A Lot to Love: Orson Welles’s Draft Script for Citizen Kane
It might not look like much, but this folio is pure cinephile gold. Orson Welles’s own working copy of the script for Citizen Kane (still bearing its provisional title The American), it is presumed to be the one from which the legendary filmmaker read aloud to George Schaefer, the president of the production company RKO, when he first presented the script.
The writing of Citizen Kane was almost as eventful as the scenario itself. Having enjoyed great success in radio and theater, the young Welles started to work on his first film in 1939. Inspired by media tycoon William Randolph Hearst, the famous rags-to-riches story was something of a personal vendetta for Welles’ collaborator, scriptwriter Herman J. Mankiewicz, a former friend of Hearst who had fallen out of favor.
Mankiewicz was a notorious drunk, and he was sent to a remote location in the Californian desert to work on the script with another of Welles’s collaborators, John Houseman. Welles himself really started working on the script from 16 April 1940, only a couple of weeks before this version was typed out (the copy is dated 30 April–9 May 1940). He removed many of the most obvious references to Hearst, but it was RKO president Schaefer who suggested the title Citizen Kane.

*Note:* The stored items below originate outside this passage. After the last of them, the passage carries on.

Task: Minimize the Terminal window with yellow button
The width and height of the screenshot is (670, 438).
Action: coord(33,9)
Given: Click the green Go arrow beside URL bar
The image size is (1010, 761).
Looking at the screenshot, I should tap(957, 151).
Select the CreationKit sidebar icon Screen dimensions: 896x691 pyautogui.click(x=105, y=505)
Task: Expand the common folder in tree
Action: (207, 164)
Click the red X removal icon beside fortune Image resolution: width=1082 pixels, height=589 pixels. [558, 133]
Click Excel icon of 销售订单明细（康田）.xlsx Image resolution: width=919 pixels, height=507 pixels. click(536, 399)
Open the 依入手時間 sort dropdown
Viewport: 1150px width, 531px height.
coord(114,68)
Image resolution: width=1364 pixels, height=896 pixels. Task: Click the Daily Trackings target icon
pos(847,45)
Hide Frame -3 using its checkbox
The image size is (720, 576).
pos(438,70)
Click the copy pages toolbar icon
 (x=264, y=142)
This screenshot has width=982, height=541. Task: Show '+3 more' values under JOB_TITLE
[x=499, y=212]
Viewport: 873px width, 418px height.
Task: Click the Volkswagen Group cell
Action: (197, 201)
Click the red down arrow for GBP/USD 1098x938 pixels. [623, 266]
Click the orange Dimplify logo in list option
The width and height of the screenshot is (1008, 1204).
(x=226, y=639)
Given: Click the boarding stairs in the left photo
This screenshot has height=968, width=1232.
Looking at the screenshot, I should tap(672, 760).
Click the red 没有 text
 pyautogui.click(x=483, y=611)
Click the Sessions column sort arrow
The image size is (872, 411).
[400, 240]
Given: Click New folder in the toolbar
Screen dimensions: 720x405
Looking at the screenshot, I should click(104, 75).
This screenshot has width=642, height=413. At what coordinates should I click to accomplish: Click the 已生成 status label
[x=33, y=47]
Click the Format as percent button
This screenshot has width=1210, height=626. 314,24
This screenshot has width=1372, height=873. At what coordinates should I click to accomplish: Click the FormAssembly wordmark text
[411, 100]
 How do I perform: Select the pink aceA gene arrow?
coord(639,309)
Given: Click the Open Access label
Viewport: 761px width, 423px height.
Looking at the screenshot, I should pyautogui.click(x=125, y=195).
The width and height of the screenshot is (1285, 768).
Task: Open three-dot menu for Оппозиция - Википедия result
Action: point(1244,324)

Not only is this copy particularly rare—only one other of Welles’ scripts for Citizen Kane is recorded—but it also comes with a prestigious provenance. It was purchased at Christie’s New York, East on 16 December 1991 by Stanley J. Seeger, who collected modern masters and curios with the same unbridled enthusiasm. This copy will go under the hammer as part of the 1000 Ways of Seeing sale, which also features fossilized dinosaur eggs (lot 1), a silver teapot that once belonged to Admiral Nelson (lot 465), and Al Capone’s cocktail shaker (lot 685).